Thiophene Separation with Silver-Doped Cu-BTC Metal-Organic Framework for Deep Desulfurization

Molecular simulations using grand-canonical ensemble Monte Carlo (GCMC) and first-principles calculations were performed to study the silver doped copper(II) benzene-1,3,5-tricarboxylate (Cu-BTC) metal organic framework (MOF) for deep desulfurization. The density function theory (DFT) calculations were conducted to quantify the binding energies of silver dopant with Cu-BTC as well as adsorbates. The computed DFT potentials were taken to parametrize the classical host guest force fields for GCMC simulations with high accuracy. Adsorption isotherms of thiophene and toluene in isooctane solutions were experimentally measured using pure Cu-BTC samples for the validation of molecular modeling.
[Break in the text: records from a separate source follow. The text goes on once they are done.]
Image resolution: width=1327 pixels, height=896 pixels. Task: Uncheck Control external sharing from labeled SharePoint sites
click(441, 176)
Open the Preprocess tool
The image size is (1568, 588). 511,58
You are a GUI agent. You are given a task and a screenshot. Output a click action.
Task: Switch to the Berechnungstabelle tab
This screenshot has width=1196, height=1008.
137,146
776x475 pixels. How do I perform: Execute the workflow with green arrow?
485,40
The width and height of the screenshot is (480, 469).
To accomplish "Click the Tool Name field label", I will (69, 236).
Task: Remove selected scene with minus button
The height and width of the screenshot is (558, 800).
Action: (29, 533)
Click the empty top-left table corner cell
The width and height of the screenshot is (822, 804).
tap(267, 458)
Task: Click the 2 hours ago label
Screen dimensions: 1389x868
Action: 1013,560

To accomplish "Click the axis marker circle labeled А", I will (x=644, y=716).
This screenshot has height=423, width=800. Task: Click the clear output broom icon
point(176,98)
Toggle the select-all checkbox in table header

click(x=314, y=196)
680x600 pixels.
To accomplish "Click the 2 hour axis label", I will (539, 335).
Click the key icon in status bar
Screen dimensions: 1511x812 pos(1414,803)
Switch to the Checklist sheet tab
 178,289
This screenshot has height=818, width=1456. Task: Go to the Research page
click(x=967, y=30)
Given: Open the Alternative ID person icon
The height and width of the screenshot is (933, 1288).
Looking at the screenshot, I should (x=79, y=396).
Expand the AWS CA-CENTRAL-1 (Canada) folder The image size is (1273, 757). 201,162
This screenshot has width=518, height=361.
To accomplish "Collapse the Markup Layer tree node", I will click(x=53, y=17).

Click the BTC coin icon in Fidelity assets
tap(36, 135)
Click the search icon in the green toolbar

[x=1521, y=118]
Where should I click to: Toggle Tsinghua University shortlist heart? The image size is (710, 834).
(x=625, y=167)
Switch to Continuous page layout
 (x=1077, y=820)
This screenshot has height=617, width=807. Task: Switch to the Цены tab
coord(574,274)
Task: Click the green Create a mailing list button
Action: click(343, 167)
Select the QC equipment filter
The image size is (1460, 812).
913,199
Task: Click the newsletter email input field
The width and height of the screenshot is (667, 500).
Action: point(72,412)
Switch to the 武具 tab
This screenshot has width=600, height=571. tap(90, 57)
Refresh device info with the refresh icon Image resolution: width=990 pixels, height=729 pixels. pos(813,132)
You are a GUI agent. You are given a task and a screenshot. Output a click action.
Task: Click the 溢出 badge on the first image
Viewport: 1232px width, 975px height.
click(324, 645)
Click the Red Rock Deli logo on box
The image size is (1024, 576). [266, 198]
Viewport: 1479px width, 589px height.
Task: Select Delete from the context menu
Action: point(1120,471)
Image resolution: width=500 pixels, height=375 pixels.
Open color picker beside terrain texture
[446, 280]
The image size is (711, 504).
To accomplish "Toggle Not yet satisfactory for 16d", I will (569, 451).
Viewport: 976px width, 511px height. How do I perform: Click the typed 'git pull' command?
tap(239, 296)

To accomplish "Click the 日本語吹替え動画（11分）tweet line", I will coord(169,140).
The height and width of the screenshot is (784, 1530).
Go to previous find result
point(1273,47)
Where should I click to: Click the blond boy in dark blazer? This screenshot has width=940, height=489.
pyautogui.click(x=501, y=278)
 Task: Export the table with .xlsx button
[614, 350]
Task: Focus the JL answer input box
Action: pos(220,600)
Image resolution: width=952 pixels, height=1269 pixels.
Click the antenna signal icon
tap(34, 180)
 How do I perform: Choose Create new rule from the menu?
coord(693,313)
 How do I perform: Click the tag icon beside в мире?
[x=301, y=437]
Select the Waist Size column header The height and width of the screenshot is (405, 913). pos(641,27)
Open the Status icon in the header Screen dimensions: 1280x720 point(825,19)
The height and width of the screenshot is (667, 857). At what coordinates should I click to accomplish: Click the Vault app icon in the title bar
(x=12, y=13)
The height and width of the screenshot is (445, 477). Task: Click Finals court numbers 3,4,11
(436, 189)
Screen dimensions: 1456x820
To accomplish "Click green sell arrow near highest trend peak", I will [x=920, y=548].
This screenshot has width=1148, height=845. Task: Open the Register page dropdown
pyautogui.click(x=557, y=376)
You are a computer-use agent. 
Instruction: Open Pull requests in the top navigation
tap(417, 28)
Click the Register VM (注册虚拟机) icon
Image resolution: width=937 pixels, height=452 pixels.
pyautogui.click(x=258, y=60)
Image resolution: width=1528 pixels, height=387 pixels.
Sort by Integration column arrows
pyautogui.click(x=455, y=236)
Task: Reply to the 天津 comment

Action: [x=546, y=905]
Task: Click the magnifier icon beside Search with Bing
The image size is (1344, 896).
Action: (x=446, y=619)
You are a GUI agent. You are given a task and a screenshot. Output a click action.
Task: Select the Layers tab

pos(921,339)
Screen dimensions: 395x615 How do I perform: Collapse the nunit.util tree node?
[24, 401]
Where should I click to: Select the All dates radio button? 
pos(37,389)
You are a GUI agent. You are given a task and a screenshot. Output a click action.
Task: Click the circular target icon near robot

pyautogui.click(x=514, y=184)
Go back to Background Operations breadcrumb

The simulation results show that the doping of silver leads to significant increase of adsorption uptakes for all components (thiophene, toluene, and isooctane), agreeing with the results of calculated adsorption enthalpies in Ag-Cu-BTC. Simulation snapshots reveal that thiophene is preferentially accommodated in the small tetrahedral cage of Cu-BTC, before intruding into the large octahedral cages to suppress loadings of toluene and isooctane with the assistance of silver dopants. The resulting selectivity of thiophene to toluene in isooctane was as high as 4 in Ag-Cu-BTC. On the basis of the mechanistic understandings, screen criteria and fictionalization schemes of potential MOF materials are proposed for applications of adsorptive desulfurization.